Dred Scott v. Sandford (1857) was a 7–2 Supreme Court ruling that declared Black people, whether free or enslaved, were not citizens of the United States and therefore could not sue in federal court. The decision also struck down the Missouri Compromise as unconstitutional and classified enslaved people as property protected by the Fifth Amendment. Widely regarded as the worst decision the Supreme Court has ever issued, the ruling deepened the national crisis over slavery and helped push the country toward the Civil War.1Justia U.S. Supreme Court Center. Dred Scott v. Sandford
Dred Scott was an enslaved man owned by John Emerson, an army surgeon from the slave state of Missouri. Through the 1830s, Emerson brought Scott to the free state of Illinois and later into the free Wisconsin Territory, where slavery was banned. Scott lived on free soil for years before Emerson moved the family back to Missouri.
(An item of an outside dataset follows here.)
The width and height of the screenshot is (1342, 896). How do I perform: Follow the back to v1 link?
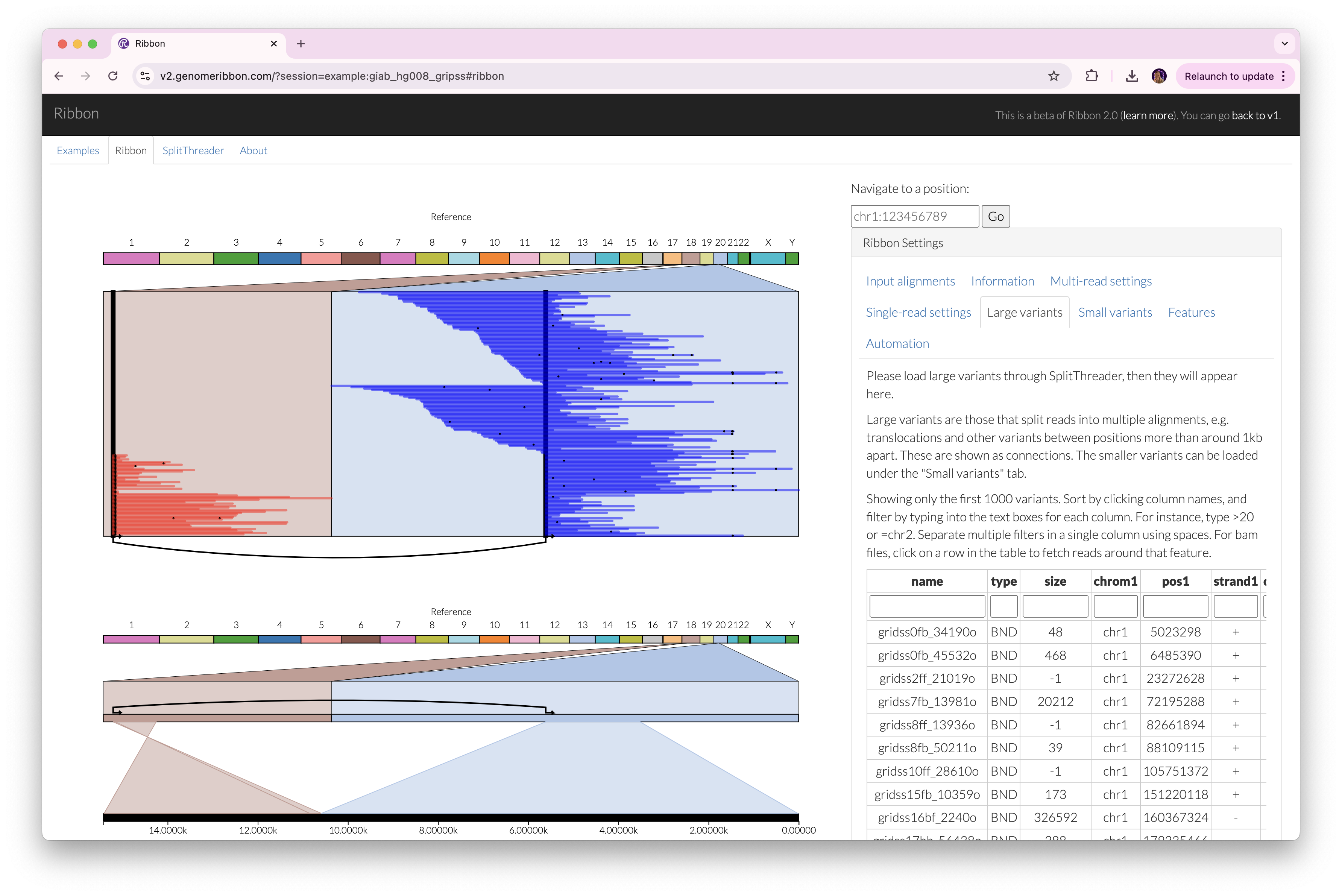point(1255,115)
After Emerson died in 1843, his widow Irene Emerson inherited the Scotts, including Dred’s wife Harriet.2National Archives. Dred Scott v. Sandford (1857)
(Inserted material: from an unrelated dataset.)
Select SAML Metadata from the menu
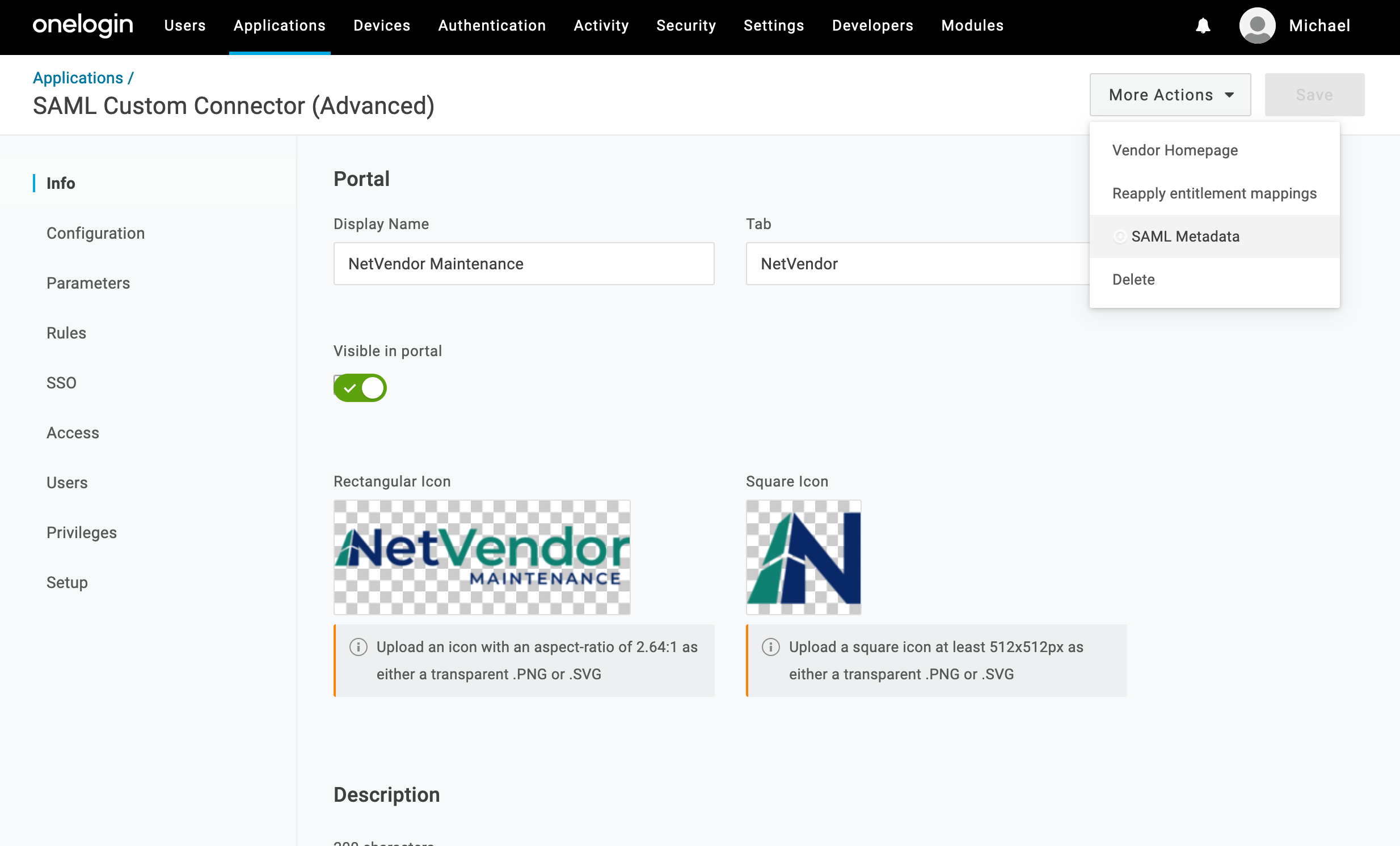1400x846 pixels. coord(1184,236)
In April 1846, Dred and Harriet Scott each filed separate lawsuits in the St. Louis Circuit Court against Irene Emerson, seeking their freedom. They relied on a Missouri legal doctrine that had long held: once a person lived on free soil, the bonds of slavery did not reattach upon returning to Missouri.3Missouri Secretary of State. Dred Scott Case, 1846-1857
The Missouri Supreme Court ultimately ruled against the Scotts, breaking with the state’s own legal tradition. By that point, Irene Emerson had moved to Massachusetts and transferred the Scotts to her brother, John F.A. Sanford, who lived in New York. Because Sanford and Scott were residents of different states, Scott’s lawyers filed a new lawsuit in federal court, arguing the court had jurisdiction under the constitutional rule that allows citizens of different states to sue each other. The case name is officially spelled “Sandford” due to a clerical error in the court records. It climbed through the federal system and reached the Supreme Court during a period of intense national division over whether slavery would expand into new territories.1Justia U.S. Supreme Court Center. Dred Scott v. Sandford
Chief Justice Roger B. Taney wrote the majority opinion, and he started with the threshold question: did the federal court even have the power to hear this case? Federal courts can only hear lawsuits between citizens of different states. That meant the Court first had to decide whether a Black person could be a citizen of the United States under the Constitution.4Legal Information Institute. Dred Scott v. Sandford
Taney’s answer was no. He argued that when the Constitution was written, Black people were viewed as inferior and were never intended to be included as citizens. The opinion drew a hard line between state citizenship and national citizenship: even if a state granted certain rights to Black residents within its own borders, those rights did not amount to United States citizenship. Because Scott was not a citizen, the Court held, he had no right to file a lawsuit in any federal court. This reasoning applied to all Black people in the country, not just those who were enslaved.1Justia U.S. Supreme Court Center. Dred Scott v. Sandford
Taney could have stopped there. Having found no jurisdiction, the Court had grounds to dismiss the case without addressing anything else. Instead, the majority pressed on to rule on the legality of the Missouri Compromise of 1820, the federal law that had prohibited slavery in the parts of the Louisiana Purchase territory north of the 36°30′ latitude line.5National Archives. Missouri Compromise (1820)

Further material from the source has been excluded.